The strongest presence is in ChatGPT, where the score is higher than in the other AI channels. This is an encouraging sign: the site is already participating in generative search, meaning further GEO optimization can meaningfully increase its visibility in AI answers.
This example illustrates that appearing in AI responses requires more than classic SEO — it demands GEO: content structure, demonstrated expertise, external mentions, technical accessibility, and data quality.
How to Adapt: GEO Strategy Instead of Classic SEO
Traditional SEO — meta tags, link building, keyword density — is no longer enough. Enter GEO (Generative Engine Optimization): a set of measures designed to make AI systems treat your brand as a trustworthy, citable source.
1. Open your site to AI bots. Start by checking your robots.txt file. Many companies still block GPTBot, ClaudeBot, and similar crawlers — effectively shutting themselves out of AI answers. Remove those restrictions and add an llms.txt file to your site's root directory to help AI systems understand your content structure.
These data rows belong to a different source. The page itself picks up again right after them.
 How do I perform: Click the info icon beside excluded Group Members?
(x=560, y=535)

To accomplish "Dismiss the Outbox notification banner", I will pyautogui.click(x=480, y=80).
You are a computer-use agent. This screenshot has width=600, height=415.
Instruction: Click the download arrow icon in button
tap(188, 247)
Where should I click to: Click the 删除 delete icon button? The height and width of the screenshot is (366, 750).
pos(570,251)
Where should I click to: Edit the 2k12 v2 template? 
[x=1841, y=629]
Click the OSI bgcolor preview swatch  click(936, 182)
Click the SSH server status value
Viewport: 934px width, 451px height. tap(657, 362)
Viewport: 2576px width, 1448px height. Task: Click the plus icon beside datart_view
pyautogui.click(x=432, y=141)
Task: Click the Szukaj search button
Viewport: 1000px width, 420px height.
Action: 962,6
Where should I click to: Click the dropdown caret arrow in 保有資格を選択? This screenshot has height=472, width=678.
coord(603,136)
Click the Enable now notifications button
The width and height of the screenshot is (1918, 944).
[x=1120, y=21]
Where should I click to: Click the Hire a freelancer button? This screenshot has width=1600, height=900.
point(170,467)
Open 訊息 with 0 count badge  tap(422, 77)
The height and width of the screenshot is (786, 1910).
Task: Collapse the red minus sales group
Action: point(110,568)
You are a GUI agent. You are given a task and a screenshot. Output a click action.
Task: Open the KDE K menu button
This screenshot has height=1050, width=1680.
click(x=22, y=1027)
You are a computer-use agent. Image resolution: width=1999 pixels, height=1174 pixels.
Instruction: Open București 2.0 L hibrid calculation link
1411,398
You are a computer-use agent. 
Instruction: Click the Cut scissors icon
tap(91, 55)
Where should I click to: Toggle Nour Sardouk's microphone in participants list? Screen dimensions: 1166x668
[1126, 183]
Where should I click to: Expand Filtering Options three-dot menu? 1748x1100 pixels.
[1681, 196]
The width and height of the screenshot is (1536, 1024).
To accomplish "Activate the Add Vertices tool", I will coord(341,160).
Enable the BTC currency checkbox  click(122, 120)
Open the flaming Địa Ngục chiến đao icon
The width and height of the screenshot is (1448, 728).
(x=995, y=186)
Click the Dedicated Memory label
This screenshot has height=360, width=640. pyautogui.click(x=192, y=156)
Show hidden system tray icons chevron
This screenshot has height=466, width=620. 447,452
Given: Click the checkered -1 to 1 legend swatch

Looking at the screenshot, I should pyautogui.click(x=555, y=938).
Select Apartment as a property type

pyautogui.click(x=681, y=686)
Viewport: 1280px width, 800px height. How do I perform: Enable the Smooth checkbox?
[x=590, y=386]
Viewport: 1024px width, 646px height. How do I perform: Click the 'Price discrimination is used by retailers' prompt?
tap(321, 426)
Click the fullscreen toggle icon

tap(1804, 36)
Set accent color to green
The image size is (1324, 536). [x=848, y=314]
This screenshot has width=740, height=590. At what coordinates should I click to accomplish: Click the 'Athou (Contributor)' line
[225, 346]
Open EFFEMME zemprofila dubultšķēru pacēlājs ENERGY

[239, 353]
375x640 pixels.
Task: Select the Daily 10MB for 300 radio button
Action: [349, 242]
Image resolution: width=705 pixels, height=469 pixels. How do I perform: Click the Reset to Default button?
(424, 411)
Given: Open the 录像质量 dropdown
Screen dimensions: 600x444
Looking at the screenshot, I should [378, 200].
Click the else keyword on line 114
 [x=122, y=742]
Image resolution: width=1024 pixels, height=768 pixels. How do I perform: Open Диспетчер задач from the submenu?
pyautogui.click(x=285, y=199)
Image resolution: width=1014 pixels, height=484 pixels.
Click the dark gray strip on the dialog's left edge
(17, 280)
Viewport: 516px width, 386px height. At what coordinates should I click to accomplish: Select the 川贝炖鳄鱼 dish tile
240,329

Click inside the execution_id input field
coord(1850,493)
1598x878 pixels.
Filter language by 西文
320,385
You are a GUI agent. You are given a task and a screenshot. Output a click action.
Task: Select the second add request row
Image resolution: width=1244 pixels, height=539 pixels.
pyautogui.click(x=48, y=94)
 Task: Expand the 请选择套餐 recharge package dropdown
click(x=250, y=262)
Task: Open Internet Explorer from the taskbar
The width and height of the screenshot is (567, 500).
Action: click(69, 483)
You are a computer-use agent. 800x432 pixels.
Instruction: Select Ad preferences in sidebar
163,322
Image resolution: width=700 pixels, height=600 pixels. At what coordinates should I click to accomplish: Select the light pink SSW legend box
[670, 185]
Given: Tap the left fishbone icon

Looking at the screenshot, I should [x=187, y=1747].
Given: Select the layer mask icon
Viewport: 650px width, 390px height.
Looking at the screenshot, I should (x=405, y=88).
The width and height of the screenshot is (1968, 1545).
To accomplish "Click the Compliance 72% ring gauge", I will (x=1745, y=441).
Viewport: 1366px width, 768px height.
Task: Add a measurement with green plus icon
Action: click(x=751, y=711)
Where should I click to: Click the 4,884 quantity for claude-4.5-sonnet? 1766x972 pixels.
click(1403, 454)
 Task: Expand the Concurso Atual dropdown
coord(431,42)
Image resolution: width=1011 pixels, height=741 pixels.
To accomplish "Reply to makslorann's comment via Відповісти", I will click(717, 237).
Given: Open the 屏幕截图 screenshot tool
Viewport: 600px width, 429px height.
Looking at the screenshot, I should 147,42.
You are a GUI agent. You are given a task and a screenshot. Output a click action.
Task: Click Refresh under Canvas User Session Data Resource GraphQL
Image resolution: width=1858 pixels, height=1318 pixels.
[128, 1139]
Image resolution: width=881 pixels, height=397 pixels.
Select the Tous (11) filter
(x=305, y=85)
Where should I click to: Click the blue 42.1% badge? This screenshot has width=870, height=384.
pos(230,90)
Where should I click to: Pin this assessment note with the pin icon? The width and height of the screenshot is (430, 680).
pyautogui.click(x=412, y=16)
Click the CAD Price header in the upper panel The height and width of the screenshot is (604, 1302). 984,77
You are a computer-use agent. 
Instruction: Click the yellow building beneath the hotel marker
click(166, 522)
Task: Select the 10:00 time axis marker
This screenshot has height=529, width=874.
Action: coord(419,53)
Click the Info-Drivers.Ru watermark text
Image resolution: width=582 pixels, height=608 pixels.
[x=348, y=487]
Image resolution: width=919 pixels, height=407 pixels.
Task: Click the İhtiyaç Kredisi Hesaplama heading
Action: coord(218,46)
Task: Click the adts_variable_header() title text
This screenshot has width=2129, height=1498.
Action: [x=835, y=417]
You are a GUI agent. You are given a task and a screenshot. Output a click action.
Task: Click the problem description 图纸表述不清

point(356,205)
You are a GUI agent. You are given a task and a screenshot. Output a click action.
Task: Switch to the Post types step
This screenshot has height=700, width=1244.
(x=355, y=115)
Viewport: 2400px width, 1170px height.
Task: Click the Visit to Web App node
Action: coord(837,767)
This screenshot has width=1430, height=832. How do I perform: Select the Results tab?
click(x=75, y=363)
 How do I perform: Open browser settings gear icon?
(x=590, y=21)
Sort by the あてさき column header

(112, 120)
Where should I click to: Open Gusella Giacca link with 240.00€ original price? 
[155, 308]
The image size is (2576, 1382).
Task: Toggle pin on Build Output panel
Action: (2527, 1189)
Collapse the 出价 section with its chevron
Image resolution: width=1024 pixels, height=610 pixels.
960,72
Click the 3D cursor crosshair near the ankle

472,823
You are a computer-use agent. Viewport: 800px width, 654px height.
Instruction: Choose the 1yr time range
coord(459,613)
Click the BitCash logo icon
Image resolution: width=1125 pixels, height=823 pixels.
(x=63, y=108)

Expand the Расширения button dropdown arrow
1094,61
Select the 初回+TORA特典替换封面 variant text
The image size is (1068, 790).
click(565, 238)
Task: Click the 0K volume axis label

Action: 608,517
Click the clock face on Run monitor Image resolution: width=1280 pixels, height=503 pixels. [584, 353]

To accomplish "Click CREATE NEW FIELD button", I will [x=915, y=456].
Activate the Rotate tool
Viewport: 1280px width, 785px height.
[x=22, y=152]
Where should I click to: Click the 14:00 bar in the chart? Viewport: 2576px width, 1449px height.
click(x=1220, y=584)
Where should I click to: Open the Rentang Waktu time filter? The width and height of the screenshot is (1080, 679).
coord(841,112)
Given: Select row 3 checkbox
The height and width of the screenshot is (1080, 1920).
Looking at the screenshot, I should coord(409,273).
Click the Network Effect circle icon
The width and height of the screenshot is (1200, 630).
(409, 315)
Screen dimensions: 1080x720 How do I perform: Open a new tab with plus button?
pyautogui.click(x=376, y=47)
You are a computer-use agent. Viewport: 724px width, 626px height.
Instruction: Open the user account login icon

2. Build your external media presence. Publications in industry outlets, expert commentary in the press, appearances on podcasts and in research — these create exactly the type of mentions AI interprets as a signal of authority. Your own blog cannot substitute for independent platforms.
3. Rethink your content strategy. AI values not volume for its own sake, but factual density: specific figures, named experts, links to studies, clear structure. Aim for a minimum of 5,000 characters per piece — shorter content is far more likely to be ignored. Stop thinking about being read. Start thinking about being cited.
4. Monitor your reputation in real time. Reviews on maps, forum discussions, comments on review platforms — all of this is live data that AI actively draws on when generating answers. Reputation management is no longer optional.
Key Questions Answered
Is SEO dead? No — but its purpose has fundamentally changed. You used to compete for the click. Now you compete for the citation. Technical SEO is still essential for AI to find your site at all. Content SEO is what makes it recognize you as an expert worth mentioning.
Where to start right now? Three concrete steps: check robots.txt and unblock AI crawlers; update your key pages — add facts, figures, and expert names; search for your brand in ChatGPT, Gemini, or Perplexity and find out what AI actually knows about you today.
When will results appear? Technical changes take effect quickly. Press coverage and external mentions are gradually absorbed into AI training data — expect the first signals within 3–4 months. The key point: competition for AI answer placement is still low, and those who act now gain a significant head start.
Bottom Line
The race for the top search ranking is giving way to the battle for a place in the AI answer. Today, if your brand doesn't appear in ChatGPT, Gemini, or AI Overview responses to your target queries, a growing share of your potential audience will simply never find you.
Auditing your accessibility for AI bots, assessing your brand's presence in independent media, and rebuilding your content around factual depth and openness — this is not an experiment. It is the baseline toolkit for maintaining business visibility in the era of generative search.